WHAT YOU NEED TO DO: Reproduce every line below word for word, in the same order.

PROVIDED ENTRIES:
■ ■ ■ ■

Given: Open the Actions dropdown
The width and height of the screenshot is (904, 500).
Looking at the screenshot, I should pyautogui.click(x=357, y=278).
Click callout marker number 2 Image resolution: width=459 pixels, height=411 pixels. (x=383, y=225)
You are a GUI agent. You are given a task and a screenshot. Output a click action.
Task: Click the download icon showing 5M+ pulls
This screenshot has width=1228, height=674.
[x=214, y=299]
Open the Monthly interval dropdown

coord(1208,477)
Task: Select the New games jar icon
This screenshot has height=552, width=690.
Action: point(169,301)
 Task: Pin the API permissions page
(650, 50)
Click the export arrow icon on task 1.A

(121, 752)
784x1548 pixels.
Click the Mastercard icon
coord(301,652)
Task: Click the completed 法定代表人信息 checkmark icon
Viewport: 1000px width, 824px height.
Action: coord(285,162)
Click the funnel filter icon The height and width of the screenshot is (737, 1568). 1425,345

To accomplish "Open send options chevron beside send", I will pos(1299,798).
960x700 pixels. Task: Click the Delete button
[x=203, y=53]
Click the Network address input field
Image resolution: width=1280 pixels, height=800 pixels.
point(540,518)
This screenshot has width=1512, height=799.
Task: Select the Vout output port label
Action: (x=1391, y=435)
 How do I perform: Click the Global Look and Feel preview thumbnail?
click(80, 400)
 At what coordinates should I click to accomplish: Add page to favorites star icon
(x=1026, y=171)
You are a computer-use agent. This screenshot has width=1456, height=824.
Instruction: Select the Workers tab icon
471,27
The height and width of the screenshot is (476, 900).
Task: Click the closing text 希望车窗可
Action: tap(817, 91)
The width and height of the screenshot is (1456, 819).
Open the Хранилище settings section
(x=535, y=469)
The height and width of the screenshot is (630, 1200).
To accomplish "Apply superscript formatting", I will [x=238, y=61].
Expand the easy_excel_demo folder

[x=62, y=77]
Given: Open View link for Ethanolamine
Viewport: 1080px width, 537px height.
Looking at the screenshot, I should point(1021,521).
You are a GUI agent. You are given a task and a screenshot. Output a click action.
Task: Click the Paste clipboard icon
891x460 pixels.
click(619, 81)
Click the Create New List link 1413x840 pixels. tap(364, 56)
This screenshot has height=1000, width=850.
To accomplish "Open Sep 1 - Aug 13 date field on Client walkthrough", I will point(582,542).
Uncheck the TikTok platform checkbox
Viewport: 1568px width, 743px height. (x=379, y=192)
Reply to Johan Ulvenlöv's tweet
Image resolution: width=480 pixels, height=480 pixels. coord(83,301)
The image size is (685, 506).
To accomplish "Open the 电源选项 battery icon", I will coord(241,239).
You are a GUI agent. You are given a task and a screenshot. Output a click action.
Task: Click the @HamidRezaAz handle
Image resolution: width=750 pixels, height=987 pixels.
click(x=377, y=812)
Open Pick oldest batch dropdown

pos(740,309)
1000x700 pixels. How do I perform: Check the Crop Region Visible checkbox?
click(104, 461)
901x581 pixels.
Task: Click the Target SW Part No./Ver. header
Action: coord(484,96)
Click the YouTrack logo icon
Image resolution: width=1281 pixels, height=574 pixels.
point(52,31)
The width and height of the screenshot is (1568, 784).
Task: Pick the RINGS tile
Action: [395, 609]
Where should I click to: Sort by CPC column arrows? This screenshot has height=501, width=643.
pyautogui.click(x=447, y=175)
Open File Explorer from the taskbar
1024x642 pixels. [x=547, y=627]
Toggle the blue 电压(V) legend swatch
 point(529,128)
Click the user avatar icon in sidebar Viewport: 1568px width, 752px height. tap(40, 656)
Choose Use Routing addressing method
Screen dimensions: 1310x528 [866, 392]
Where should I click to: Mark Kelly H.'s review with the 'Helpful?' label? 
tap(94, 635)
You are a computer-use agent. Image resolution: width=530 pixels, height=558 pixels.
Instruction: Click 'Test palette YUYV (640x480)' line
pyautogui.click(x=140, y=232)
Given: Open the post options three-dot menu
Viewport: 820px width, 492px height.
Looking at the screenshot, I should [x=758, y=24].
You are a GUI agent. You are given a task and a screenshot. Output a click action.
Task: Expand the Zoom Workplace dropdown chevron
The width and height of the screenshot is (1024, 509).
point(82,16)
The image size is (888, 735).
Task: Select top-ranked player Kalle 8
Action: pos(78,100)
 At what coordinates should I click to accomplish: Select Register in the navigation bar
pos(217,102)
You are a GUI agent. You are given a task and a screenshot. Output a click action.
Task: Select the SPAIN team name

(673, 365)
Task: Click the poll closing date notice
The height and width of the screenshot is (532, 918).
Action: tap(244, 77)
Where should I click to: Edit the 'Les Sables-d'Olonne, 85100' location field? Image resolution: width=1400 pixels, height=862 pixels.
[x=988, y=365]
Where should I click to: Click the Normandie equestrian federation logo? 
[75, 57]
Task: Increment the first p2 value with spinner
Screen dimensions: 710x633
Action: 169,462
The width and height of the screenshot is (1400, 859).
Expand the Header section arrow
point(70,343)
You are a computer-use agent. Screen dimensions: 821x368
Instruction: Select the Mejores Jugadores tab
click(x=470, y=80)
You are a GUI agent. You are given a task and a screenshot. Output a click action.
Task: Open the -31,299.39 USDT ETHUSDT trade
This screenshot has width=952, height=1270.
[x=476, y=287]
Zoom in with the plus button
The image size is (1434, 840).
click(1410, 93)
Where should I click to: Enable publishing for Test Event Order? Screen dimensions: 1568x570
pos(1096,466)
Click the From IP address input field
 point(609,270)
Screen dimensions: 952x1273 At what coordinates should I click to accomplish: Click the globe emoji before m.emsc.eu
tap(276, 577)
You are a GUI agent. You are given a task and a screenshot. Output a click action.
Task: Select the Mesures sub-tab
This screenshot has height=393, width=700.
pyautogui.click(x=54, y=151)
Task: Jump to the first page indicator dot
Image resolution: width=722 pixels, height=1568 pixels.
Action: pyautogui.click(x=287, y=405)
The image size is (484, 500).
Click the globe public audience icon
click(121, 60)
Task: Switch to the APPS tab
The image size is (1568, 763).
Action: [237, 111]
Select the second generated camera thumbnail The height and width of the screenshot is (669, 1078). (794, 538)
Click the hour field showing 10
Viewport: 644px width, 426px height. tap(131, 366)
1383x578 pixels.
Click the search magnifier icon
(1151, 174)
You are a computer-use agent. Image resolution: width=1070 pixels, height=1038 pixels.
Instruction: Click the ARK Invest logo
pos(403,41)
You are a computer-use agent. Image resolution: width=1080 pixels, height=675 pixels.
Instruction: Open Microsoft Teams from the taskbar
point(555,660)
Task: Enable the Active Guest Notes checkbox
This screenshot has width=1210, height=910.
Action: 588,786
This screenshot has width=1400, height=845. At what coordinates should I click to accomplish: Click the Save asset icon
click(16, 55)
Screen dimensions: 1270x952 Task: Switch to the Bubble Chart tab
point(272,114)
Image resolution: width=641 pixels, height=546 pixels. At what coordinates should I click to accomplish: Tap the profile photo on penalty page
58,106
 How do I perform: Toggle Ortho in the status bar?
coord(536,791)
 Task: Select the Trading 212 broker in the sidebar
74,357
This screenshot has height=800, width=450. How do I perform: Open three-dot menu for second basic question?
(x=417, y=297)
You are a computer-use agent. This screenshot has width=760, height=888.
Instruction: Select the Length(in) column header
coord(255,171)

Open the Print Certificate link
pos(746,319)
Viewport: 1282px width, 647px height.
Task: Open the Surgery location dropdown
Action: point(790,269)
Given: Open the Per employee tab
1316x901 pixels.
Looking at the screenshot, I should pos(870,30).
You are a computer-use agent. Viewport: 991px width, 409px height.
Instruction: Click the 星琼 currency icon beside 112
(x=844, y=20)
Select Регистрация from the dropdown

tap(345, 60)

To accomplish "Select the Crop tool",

■ ■ ■ ■

SOLUTION TO THIS PROBLEM:
Given: Open the Actions dropdown
The width and height of the screenshot is (904, 500).
Looking at the screenshot, I should pyautogui.click(x=357, y=278).
Click callout marker number 2 Image resolution: width=459 pixels, height=411 pixels. (x=383, y=225)
You are a GUI agent. You are given a task and a screenshot. Output a click action.
Task: Click the download icon showing 5M+ pulls
This screenshot has width=1228, height=674.
[x=214, y=299]
Open the Monthly interval dropdown

coord(1208,477)
Task: Select the New games jar icon
This screenshot has height=552, width=690.
Action: point(169,301)
 Task: Pin the API permissions page
(650, 50)
Click the export arrow icon on task 1.A

(121, 752)
784x1548 pixels.
Click the Mastercard icon
coord(301,652)
Task: Click the completed 法定代表人信息 checkmark icon
Viewport: 1000px width, 824px height.
Action: coord(285,162)
Click the funnel filter icon The height and width of the screenshot is (737, 1568). 1425,345

To accomplish "Open send options chevron beside send", I will pos(1299,798).
960x700 pixels. Task: Click the Delete button
[x=203, y=53]
Click the Network address input field
Image resolution: width=1280 pixels, height=800 pixels.
point(540,518)
This screenshot has width=1512, height=799.
Task: Select the Vout output port label
Action: (x=1391, y=435)
 How do I perform: Click the Global Look and Feel preview thumbnail?
click(80, 400)
 At what coordinates should I click to accomplish: Add page to favorites star icon
(x=1026, y=171)
You are a computer-use agent. This screenshot has width=1456, height=824.
Instruction: Select the Workers tab icon
471,27
The height and width of the screenshot is (476, 900).
Task: Click the closing text 希望车窗可
Action: tap(817, 91)
The width and height of the screenshot is (1456, 819).
Open the Хранилище settings section
(x=535, y=469)
The height and width of the screenshot is (630, 1200).
To accomplish "Apply superscript formatting", I will [x=238, y=61].
Expand the easy_excel_demo folder

[x=62, y=77]
Given: Open View link for Ethanolamine
Viewport: 1080px width, 537px height.
Looking at the screenshot, I should point(1021,521).
You are a GUI agent. You are given a task and a screenshot. Output a click action.
Task: Click the Paste clipboard icon
891x460 pixels.
click(619, 81)
Click the Create New List link 1413x840 pixels. tap(364, 56)
This screenshot has height=1000, width=850.
To accomplish "Open Sep 1 - Aug 13 date field on Client walkthrough", I will point(582,542).
Uncheck the TikTok platform checkbox
Viewport: 1568px width, 743px height. (x=379, y=192)
Reply to Johan Ulvenlöv's tweet
Image resolution: width=480 pixels, height=480 pixels. coord(83,301)
The image size is (685, 506).
To accomplish "Open the 电源选项 battery icon", I will coord(241,239).
You are a GUI agent. You are given a task and a screenshot. Output a click action.
Task: Click the @HamidRezaAz handle
Image resolution: width=750 pixels, height=987 pixels.
click(x=377, y=812)
Open Pick oldest batch dropdown

pos(740,309)
1000x700 pixels. How do I perform: Check the Crop Region Visible checkbox?
click(104, 461)
901x581 pixels.
Task: Click the Target SW Part No./Ver. header
Action: coord(484,96)
Click the YouTrack logo icon
Image resolution: width=1281 pixels, height=574 pixels.
point(52,31)
The width and height of the screenshot is (1568, 784).
Task: Pick the RINGS tile
Action: [395, 609]
Where should I click to: Sort by CPC column arrows? This screenshot has height=501, width=643.
pyautogui.click(x=447, y=175)
Open File Explorer from the taskbar
1024x642 pixels. [x=547, y=627]
Toggle the blue 电压(V) legend swatch
 point(529,128)
Click the user avatar icon in sidebar Viewport: 1568px width, 752px height. tap(40, 656)
Choose Use Routing addressing method
Screen dimensions: 1310x528 [866, 392]
Where should I click to: Mark Kelly H.'s review with the 'Helpful?' label? 
tap(94, 635)
You are a computer-use agent. Image resolution: width=530 pixels, height=558 pixels.
Instruction: Click 'Test palette YUYV (640x480)' line
pyautogui.click(x=140, y=232)
Given: Open the post options three-dot menu
Viewport: 820px width, 492px height.
Looking at the screenshot, I should [x=758, y=24].
You are a GUI agent. You are given a task and a screenshot. Output a click action.
Task: Expand the Zoom Workplace dropdown chevron
The width and height of the screenshot is (1024, 509).
point(82,16)
The image size is (888, 735).
Task: Select top-ranked player Kalle 8
Action: pos(78,100)
 At what coordinates should I click to accomplish: Select Register in the navigation bar
pos(217,102)
You are a GUI agent. You are given a task and a screenshot. Output a click action.
Task: Select the SPAIN team name

(673, 365)
Task: Click the poll closing date notice
The height and width of the screenshot is (532, 918).
Action: tap(244, 77)
Where should I click to: Edit the 'Les Sables-d'Olonne, 85100' location field? Image resolution: width=1400 pixels, height=862 pixels.
[x=988, y=365]
Where should I click to: Click the Normandie equestrian federation logo? 
[75, 57]
Task: Increment the first p2 value with spinner
Screen dimensions: 710x633
Action: 169,462
The width and height of the screenshot is (1400, 859).
Expand the Header section arrow
point(70,343)
You are a computer-use agent. Screen dimensions: 821x368
Instruction: Select the Mejores Jugadores tab
click(x=470, y=80)
You are a GUI agent. You are given a task and a screenshot. Output a click action.
Task: Open the -31,299.39 USDT ETHUSDT trade
This screenshot has width=952, height=1270.
[x=476, y=287]
Zoom in with the plus button
The image size is (1434, 840).
click(1410, 93)
Where should I click to: Enable publishing for Test Event Order? Screen dimensions: 1568x570
pos(1096,466)
Click the From IP address input field
 point(609,270)
Screen dimensions: 952x1273 At what coordinates should I click to accomplish: Click the globe emoji before m.emsc.eu
tap(276, 577)
You are a GUI agent. You are given a task and a screenshot. Output a click action.
Task: Select the Mesures sub-tab
This screenshot has height=393, width=700.
pyautogui.click(x=54, y=151)
Task: Jump to the first page indicator dot
Image resolution: width=722 pixels, height=1568 pixels.
Action: pyautogui.click(x=287, y=405)
The image size is (484, 500).
Click the globe public audience icon
click(121, 60)
Task: Switch to the APPS tab
The image size is (1568, 763).
Action: [237, 111]
Select the second generated camera thumbnail The height and width of the screenshot is (669, 1078). (794, 538)
Click the hour field showing 10
Viewport: 644px width, 426px height. tap(131, 366)
1383x578 pixels.
Click the search magnifier icon
(1151, 174)
You are a computer-use agent. Image resolution: width=1070 pixels, height=1038 pixels.
Instruction: Click the ARK Invest logo
pos(403,41)
You are a computer-use agent. Image resolution: width=1080 pixels, height=675 pixels.
Instruction: Open Microsoft Teams from the taskbar
point(555,660)
Task: Enable the Active Guest Notes checkbox
This screenshot has width=1210, height=910.
Action: 588,786
This screenshot has width=1400, height=845. At what coordinates should I click to accomplish: Click the Save asset icon
click(16, 55)
Screen dimensions: 1270x952 Task: Switch to the Bubble Chart tab
point(272,114)
Image resolution: width=641 pixels, height=546 pixels. At what coordinates should I click to accomplish: Tap the profile photo on penalty page
58,106
 How do I perform: Toggle Ortho in the status bar?
coord(536,791)
 Task: Select the Trading 212 broker in the sidebar
74,357
This screenshot has height=800, width=450. How do I perform: Open three-dot menu for second basic question?
(x=417, y=297)
You are a computer-use agent. This screenshot has width=760, height=888.
Instruction: Select the Length(in) column header
coord(255,171)

Open the Print Certificate link
pos(746,319)
Viewport: 1282px width, 647px height.
Task: Open the Surgery location dropdown
Action: point(790,269)
Given: Open the Per employee tab
1316x901 pixels.
Looking at the screenshot, I should pos(870,30).
You are a computer-use agent. Viewport: 991px width, 409px height.
Instruction: Click the 星琼 currency icon beside 112
(x=844, y=20)
Select Регистрация from the dropdown

tap(345, 60)

To accomplish "Select the Crop tool",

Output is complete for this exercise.